Material for the task:
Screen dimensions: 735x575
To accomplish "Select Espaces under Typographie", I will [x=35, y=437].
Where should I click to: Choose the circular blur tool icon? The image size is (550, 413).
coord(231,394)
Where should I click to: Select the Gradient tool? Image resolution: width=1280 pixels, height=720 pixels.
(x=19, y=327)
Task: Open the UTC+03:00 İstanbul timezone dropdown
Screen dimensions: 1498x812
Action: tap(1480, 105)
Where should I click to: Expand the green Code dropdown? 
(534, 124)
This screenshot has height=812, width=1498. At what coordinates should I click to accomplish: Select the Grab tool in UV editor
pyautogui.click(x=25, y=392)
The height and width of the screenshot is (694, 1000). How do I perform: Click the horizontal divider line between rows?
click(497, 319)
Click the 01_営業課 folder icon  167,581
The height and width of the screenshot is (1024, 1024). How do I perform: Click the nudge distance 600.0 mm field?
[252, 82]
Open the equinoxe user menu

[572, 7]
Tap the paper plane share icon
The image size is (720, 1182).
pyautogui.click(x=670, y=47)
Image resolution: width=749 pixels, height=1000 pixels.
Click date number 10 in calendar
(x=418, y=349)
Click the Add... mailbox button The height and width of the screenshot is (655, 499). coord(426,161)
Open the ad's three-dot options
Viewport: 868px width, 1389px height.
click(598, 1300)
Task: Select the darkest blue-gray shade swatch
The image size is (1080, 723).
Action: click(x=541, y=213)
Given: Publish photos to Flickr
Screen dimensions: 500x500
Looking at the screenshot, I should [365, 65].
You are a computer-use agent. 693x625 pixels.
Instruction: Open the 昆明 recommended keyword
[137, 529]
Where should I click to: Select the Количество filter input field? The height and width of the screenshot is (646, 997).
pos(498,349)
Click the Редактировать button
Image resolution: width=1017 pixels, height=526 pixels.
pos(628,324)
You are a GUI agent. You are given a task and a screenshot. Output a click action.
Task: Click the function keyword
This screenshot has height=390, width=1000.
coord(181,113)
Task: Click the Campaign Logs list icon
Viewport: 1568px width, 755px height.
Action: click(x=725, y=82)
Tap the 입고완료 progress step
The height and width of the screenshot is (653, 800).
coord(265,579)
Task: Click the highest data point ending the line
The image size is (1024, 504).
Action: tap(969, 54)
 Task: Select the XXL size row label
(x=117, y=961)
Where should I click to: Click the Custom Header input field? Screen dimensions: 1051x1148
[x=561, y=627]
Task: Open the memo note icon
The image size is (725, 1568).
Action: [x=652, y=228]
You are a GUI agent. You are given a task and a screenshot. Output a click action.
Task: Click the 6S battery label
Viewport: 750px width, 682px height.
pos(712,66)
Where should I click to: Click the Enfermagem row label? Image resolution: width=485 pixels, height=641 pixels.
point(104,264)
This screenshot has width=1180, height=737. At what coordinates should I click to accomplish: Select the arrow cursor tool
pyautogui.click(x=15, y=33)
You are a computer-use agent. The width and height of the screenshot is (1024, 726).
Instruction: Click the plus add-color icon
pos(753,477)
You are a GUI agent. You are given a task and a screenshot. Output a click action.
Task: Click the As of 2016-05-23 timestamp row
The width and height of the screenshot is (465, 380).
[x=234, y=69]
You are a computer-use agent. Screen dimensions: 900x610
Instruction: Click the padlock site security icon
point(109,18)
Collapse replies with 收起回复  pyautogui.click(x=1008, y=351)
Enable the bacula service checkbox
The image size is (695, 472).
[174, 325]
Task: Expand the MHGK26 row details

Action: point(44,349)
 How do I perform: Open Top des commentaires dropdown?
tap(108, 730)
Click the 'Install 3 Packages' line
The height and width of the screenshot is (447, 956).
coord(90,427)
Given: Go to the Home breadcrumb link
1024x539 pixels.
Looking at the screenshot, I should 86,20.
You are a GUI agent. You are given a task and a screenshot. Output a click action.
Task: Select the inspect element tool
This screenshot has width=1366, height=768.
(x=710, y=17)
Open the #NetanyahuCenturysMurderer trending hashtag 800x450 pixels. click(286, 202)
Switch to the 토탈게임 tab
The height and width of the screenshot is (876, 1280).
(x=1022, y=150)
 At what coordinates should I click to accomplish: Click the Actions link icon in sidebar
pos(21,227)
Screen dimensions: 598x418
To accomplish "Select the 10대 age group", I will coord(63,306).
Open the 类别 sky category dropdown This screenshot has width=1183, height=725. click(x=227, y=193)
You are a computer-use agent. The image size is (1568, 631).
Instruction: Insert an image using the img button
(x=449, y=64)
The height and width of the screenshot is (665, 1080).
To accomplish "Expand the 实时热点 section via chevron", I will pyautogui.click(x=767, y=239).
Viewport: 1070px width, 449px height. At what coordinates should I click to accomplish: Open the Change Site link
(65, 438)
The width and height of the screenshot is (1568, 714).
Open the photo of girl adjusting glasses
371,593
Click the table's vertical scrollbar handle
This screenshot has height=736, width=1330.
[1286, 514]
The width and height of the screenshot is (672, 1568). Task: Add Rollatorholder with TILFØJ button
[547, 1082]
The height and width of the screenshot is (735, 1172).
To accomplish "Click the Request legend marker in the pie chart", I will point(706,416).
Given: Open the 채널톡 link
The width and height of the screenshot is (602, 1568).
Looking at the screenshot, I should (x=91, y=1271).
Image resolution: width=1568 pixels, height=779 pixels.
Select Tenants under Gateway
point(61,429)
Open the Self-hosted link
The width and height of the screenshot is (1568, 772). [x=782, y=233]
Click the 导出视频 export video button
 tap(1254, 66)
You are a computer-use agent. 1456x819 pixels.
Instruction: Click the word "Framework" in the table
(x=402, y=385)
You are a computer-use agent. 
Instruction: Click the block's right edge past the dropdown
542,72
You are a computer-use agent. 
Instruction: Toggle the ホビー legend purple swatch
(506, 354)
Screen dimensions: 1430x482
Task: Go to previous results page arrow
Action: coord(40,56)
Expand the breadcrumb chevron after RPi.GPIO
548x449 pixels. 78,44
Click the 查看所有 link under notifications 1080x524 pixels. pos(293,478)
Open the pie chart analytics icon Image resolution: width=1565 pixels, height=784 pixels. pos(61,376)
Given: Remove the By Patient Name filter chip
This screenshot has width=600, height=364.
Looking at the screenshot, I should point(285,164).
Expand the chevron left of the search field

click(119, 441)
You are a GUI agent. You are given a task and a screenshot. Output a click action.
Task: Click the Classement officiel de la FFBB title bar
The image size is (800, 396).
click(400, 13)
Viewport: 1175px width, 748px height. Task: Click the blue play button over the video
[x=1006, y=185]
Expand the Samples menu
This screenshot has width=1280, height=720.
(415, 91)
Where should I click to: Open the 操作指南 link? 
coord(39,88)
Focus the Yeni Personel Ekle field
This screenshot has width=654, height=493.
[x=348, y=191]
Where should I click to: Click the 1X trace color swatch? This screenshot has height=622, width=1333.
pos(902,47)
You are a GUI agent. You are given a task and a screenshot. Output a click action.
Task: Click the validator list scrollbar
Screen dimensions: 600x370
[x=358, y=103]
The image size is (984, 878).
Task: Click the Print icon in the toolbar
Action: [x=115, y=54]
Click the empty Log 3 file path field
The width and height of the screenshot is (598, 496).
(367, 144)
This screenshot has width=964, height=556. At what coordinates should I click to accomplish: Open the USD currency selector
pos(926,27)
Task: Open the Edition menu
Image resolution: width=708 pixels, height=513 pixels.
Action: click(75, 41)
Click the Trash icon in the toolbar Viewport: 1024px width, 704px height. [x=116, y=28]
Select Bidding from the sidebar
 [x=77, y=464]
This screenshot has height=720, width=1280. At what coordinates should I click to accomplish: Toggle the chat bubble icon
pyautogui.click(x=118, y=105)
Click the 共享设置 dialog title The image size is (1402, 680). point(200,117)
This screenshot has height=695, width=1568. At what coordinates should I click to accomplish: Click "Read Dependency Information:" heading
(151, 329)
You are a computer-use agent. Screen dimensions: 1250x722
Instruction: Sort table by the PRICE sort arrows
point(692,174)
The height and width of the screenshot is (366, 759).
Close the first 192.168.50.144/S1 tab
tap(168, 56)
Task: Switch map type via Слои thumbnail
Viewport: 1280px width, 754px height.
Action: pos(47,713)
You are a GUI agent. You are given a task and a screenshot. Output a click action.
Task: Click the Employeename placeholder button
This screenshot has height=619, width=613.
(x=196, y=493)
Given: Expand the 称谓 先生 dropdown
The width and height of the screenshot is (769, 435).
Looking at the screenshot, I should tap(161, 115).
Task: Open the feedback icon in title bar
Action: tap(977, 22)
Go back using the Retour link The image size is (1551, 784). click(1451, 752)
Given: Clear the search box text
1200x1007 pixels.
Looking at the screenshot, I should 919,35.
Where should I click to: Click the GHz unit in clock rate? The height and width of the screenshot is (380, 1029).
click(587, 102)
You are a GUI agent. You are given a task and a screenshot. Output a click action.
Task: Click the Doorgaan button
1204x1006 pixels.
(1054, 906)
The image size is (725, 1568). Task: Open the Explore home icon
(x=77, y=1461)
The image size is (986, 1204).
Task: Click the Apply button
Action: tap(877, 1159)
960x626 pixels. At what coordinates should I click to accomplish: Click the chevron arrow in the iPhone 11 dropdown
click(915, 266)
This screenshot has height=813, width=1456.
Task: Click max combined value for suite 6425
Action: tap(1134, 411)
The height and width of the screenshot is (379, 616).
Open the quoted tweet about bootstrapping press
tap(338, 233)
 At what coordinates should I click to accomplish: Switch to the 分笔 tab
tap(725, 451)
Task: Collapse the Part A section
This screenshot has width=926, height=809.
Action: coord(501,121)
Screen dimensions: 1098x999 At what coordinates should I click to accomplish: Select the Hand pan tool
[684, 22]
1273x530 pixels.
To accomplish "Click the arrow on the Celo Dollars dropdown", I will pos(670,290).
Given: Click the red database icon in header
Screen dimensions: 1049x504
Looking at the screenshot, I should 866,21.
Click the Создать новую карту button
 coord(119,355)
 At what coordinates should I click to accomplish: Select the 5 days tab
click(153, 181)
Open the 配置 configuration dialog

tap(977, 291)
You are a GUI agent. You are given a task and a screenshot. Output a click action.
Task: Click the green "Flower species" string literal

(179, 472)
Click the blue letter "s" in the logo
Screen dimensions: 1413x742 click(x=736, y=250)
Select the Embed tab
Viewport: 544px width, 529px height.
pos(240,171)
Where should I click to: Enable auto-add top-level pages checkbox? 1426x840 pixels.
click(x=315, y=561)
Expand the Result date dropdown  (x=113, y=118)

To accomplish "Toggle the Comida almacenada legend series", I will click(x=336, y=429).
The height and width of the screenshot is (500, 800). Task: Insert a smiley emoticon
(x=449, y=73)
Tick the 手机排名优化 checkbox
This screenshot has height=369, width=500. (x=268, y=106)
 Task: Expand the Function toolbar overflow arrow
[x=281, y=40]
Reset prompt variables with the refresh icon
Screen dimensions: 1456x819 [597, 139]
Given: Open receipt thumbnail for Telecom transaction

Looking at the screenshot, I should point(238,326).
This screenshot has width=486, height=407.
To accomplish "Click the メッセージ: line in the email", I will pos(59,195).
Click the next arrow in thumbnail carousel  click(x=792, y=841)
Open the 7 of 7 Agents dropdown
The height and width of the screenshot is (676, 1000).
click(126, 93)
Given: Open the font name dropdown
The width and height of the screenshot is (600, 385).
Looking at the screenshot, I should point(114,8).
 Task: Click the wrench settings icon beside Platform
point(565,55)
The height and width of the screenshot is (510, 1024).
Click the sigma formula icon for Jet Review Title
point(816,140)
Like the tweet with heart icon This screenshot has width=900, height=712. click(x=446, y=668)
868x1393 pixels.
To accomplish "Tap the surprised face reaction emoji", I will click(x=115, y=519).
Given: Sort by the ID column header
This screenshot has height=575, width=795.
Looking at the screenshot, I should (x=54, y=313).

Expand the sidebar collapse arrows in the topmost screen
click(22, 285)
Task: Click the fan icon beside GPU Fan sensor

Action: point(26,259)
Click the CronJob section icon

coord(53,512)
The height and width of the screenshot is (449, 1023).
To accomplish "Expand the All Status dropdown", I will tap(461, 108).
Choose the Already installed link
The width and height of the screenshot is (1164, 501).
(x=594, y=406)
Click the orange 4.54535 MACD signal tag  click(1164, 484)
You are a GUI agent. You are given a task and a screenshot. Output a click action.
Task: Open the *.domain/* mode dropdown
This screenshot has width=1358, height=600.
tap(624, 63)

Work instructions: Lines holding the string "chart": find them in the listing above and copy each one.

Answer:
To accomplish "Click the Request legend marker in the pie chart", I will point(706,416).
Open the pie chart analytics icon Image resolution: width=1565 pixels, height=784 pixels. pos(61,376)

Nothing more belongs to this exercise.